Moments in a minor key

By Dcred

MENDING FENCES

MENDING FENCES

Something there is that doesn't love a wall,
That sends the frozen-ground-swell under it,
And spills the upper boulders in the sun,
And makes gaps even two can pass abreast.
The work of hunters is another thing:
I have come after them and made repair
Where they have left not one stone on a stone,
But they would have the rabbit out of hiding,
To please the yelping dogs. The gaps I mean,
No one has seen them made or heard them made,
But at spring mending-time we find them there.
I let my neighbor know beyond the hill;
And on a day we meet to walk the line
And set the wall between us once again.
We keep the wall between us as we go.
To each the boulders that have fallen to each.
And some are loaves and some so nearly balls
We have to use a spell to make them balance:
'Stay where you are until our backs are turned!'
We wear our fingers rough with handling them.
Oh, just another kind of out-door game,
One on a side. It comes to little more:
There where it is we do not need the wall:
He is all pine and I am apple orchard.
My apple trees will never get across
And eat the cones under his pines, I tell him.
He only says, 'Good fences make good neighbors'.
Spring is the mischief in me, and I wonder
If I could put a notion in his head:
'Why do they make good neighbors?

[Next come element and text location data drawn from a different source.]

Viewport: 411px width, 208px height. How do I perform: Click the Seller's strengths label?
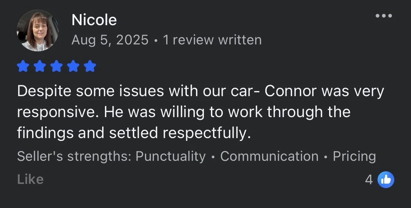pyautogui.click(x=74, y=156)
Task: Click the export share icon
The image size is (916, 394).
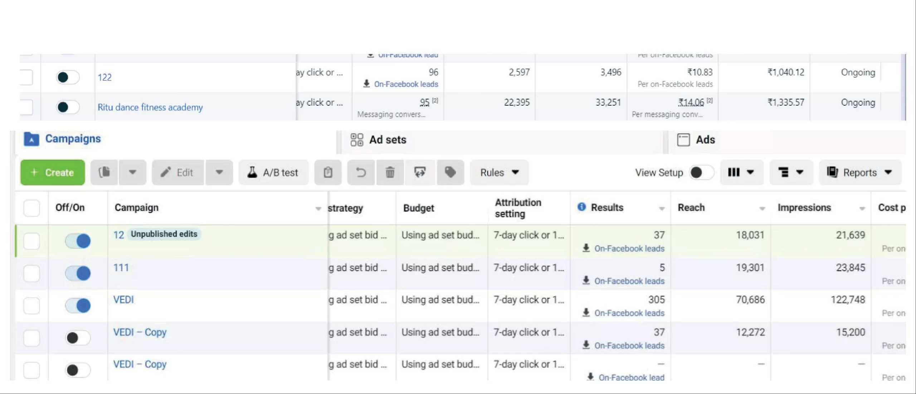Action: click(x=420, y=172)
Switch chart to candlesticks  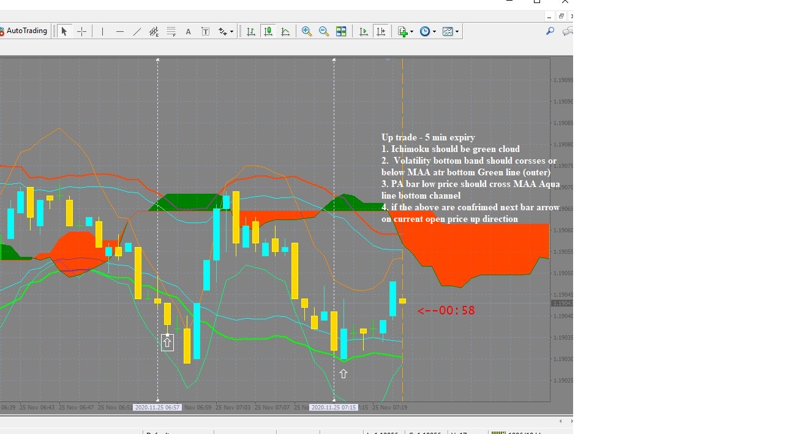click(x=268, y=31)
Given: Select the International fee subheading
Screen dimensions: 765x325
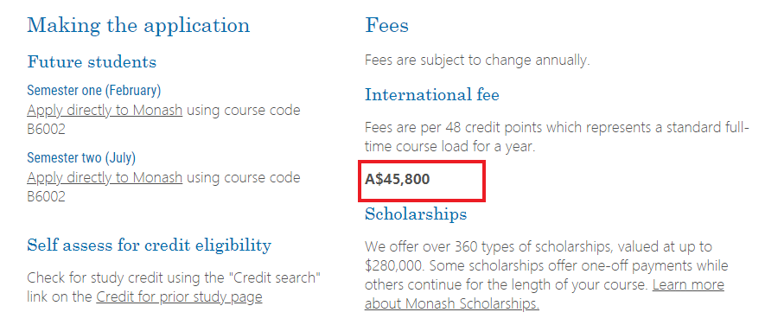Looking at the screenshot, I should 432,94.
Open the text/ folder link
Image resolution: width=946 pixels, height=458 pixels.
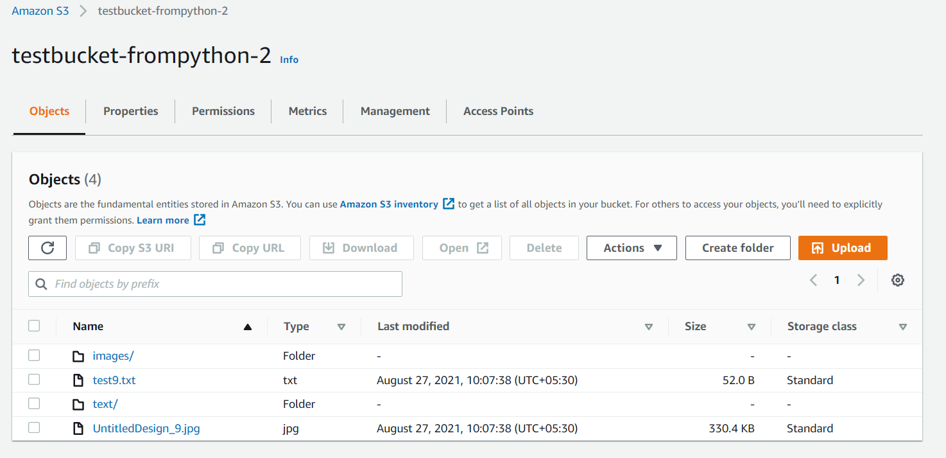(105, 403)
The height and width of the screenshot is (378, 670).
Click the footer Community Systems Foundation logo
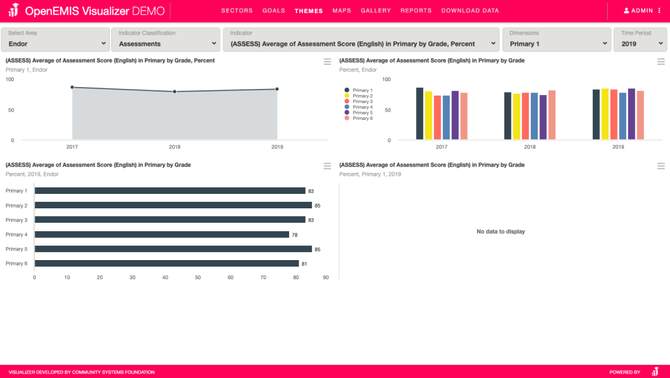point(655,371)
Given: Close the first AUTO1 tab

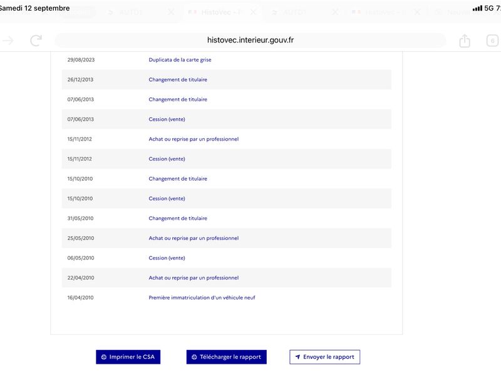Looking at the screenshot, I should click(x=171, y=13).
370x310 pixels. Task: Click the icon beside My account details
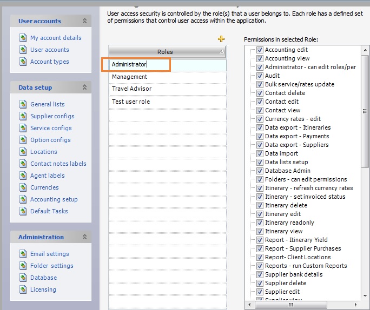[23, 38]
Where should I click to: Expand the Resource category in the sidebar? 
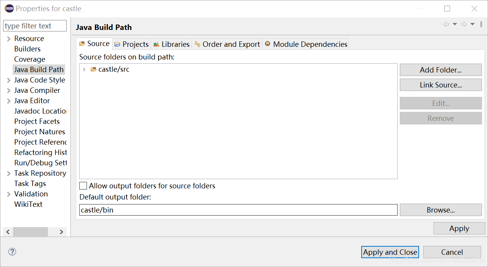[x=8, y=38]
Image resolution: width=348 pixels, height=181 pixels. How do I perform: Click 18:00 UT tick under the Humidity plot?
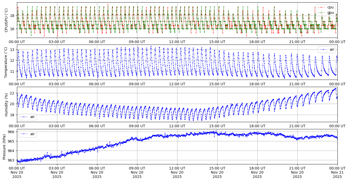point(257,126)
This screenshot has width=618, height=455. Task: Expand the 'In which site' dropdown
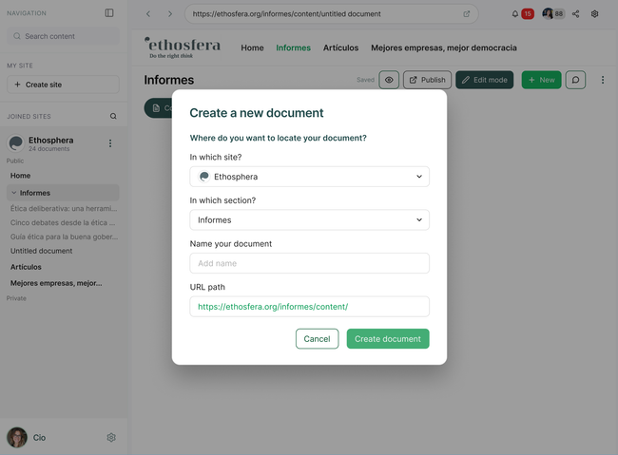(309, 177)
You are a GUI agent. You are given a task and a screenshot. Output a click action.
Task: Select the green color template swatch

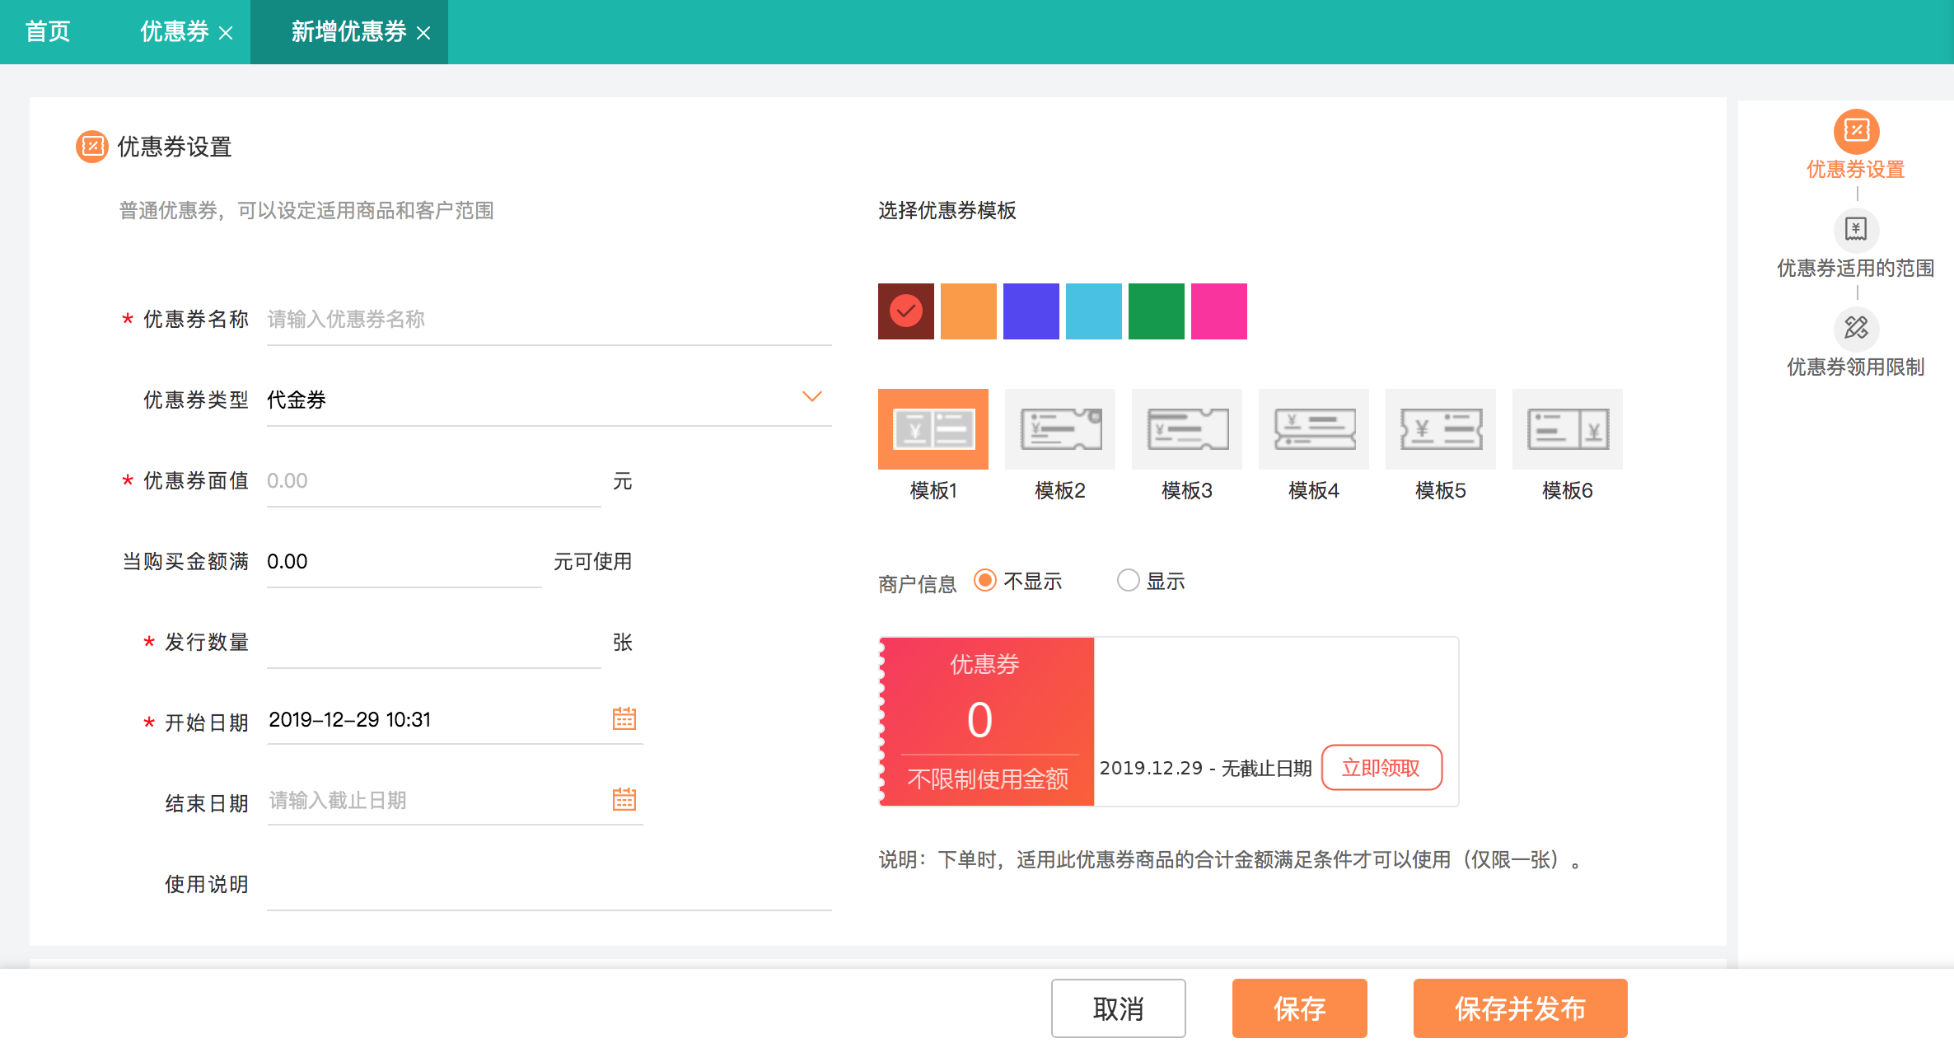[1157, 311]
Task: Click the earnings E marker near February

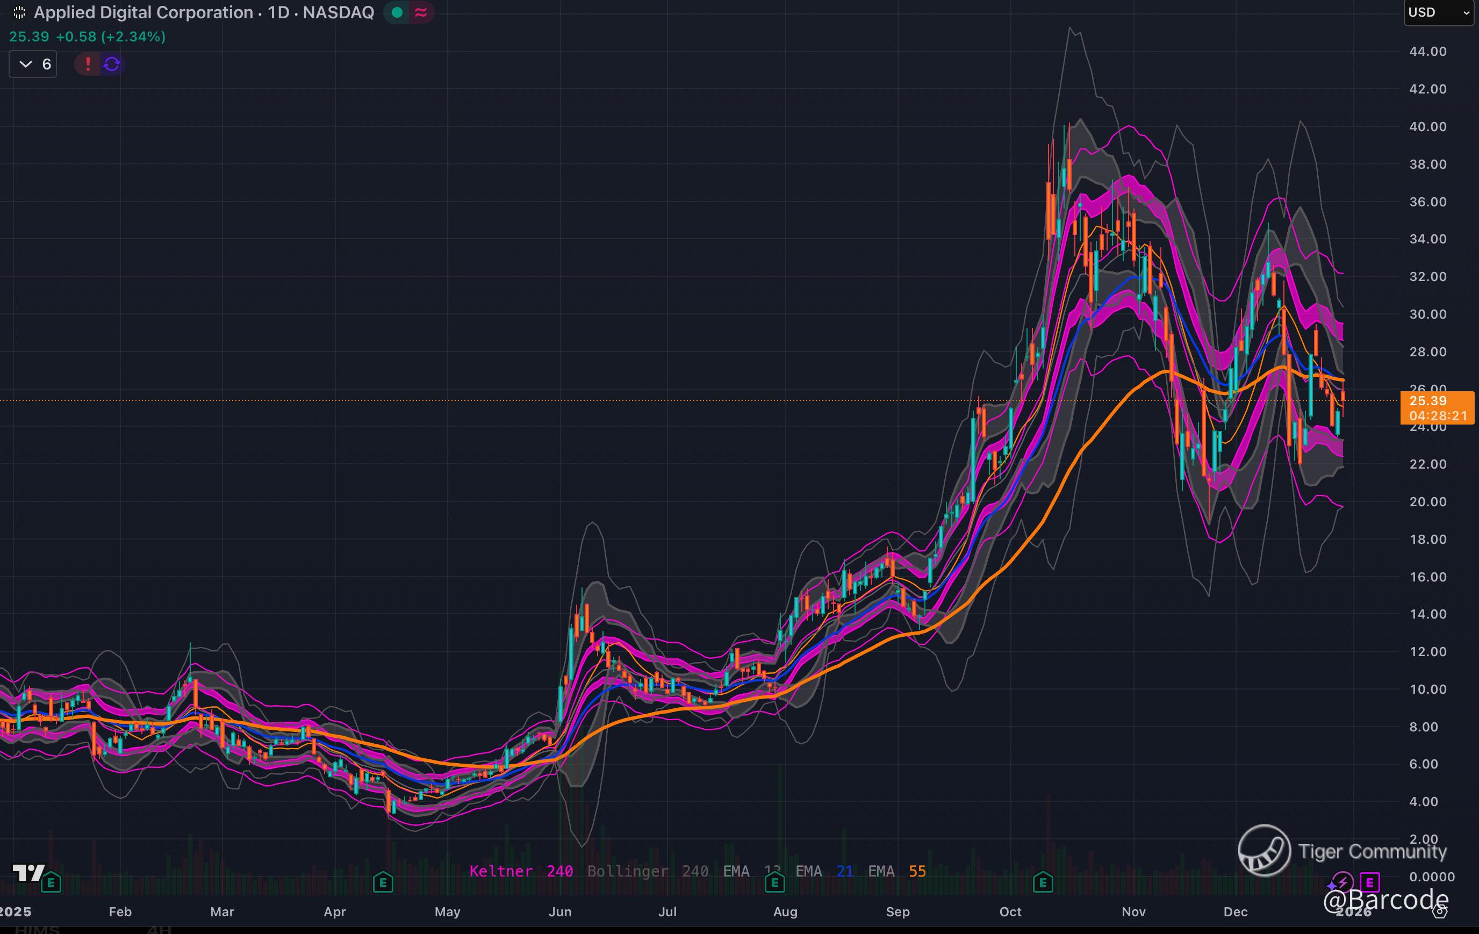Action: pyautogui.click(x=51, y=883)
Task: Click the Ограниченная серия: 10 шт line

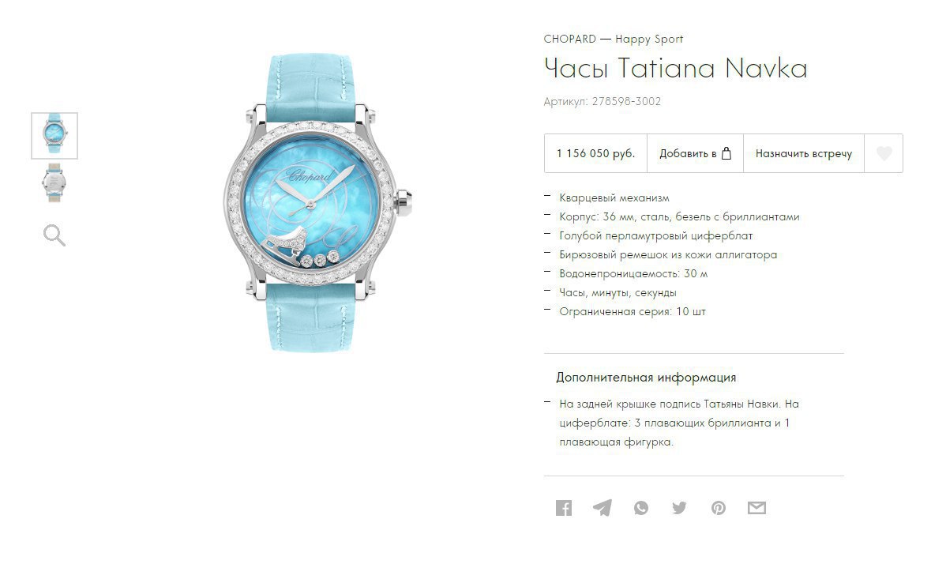Action: (x=633, y=312)
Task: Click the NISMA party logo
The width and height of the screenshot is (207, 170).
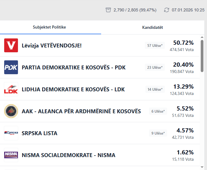Action: (11, 155)
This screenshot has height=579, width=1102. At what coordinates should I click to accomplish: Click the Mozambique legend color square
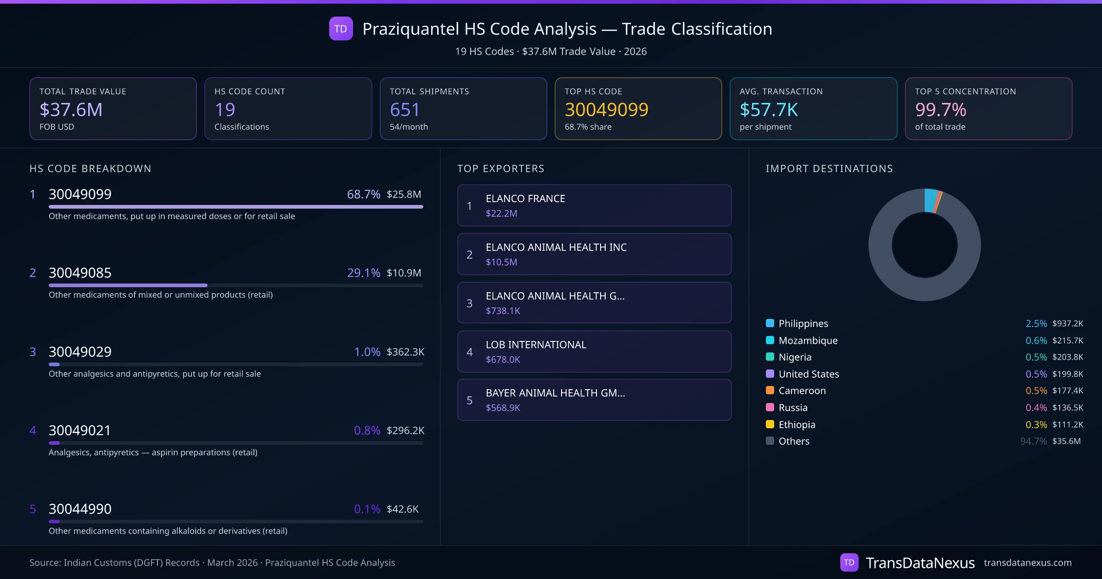coord(770,340)
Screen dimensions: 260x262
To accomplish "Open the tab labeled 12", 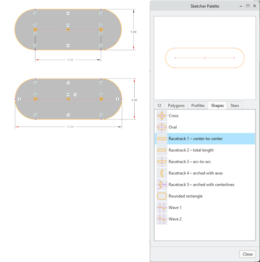I will [x=159, y=106].
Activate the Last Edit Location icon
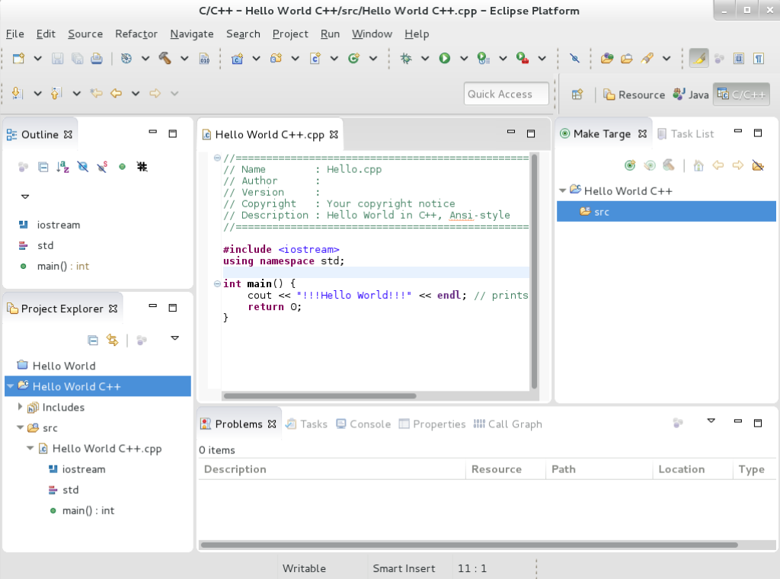The width and height of the screenshot is (780, 579). [97, 93]
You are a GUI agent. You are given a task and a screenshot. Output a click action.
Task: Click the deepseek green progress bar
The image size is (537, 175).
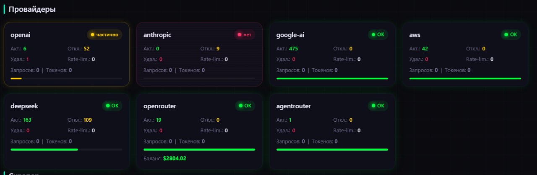pos(44,149)
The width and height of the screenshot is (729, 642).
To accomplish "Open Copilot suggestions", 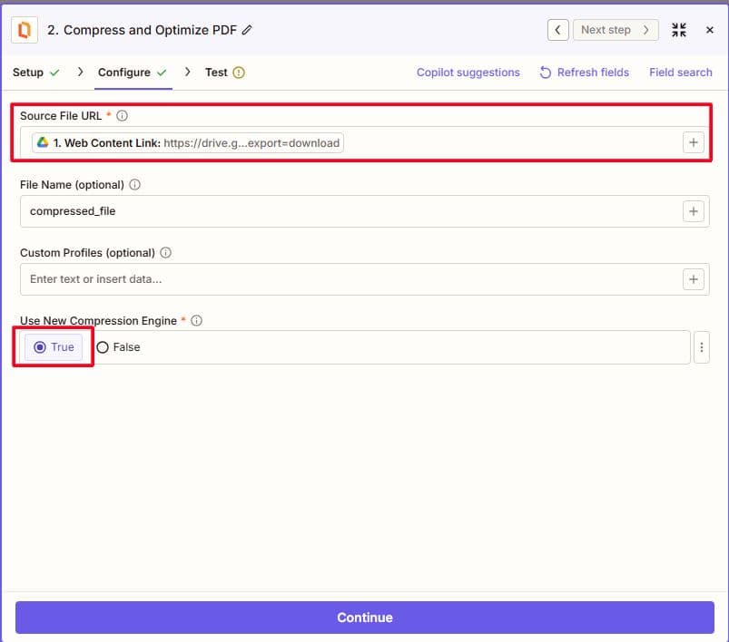I will [x=468, y=73].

Isn't it
Where there are cows?
But here there are no cows.
Before I built a wall I'd ask to know
What I was walling in or walling out,
And to whom I was like to give offence.
Something there is that doesn't love a wall,
That wants it down.' I could say 'Elves' to him,
But it's not elves exactly, and I'd rather
He said it for himself. I see him there
Bringing a stone grasped firmly by the top
In each hand, like an old-stone savage armed.
He moves in darkness as it seems to me~
Not of woods only and the shade of trees.
He will not go behind his father's saying,
And he likes having thought of it so well
He says again, "Good fences make good neighbors."

Robert Frost


The saying means that when neighbors get together to repair a wall, it creates a social situation where each works for the good of both. It also helps keep their livestock on their own property, which is a neighborly thing. But in the poem, there is no livestock, and there are areas with only trees where the speaker doesn't think a wall is needed. The neighbor, however, insists that there should be a wall nevertheless.

It seems that the speaker would like the wall to come down ("something there is that doesn't love a wall..."), but the neighbor sticks to his father's old proverb, appearing at one point dark and savage, somewhat threatening. Even as the speaker tries to make light of the wall and jokes about it keeping out elves, the neighbor repeats the phrase insistently.

Here you have two people with different opinions about the wall -- one who wonders and thinks about "why", and the other who is stuck in old tradition and doesn't question the necessity of the wall, probably not even understanding his own motives.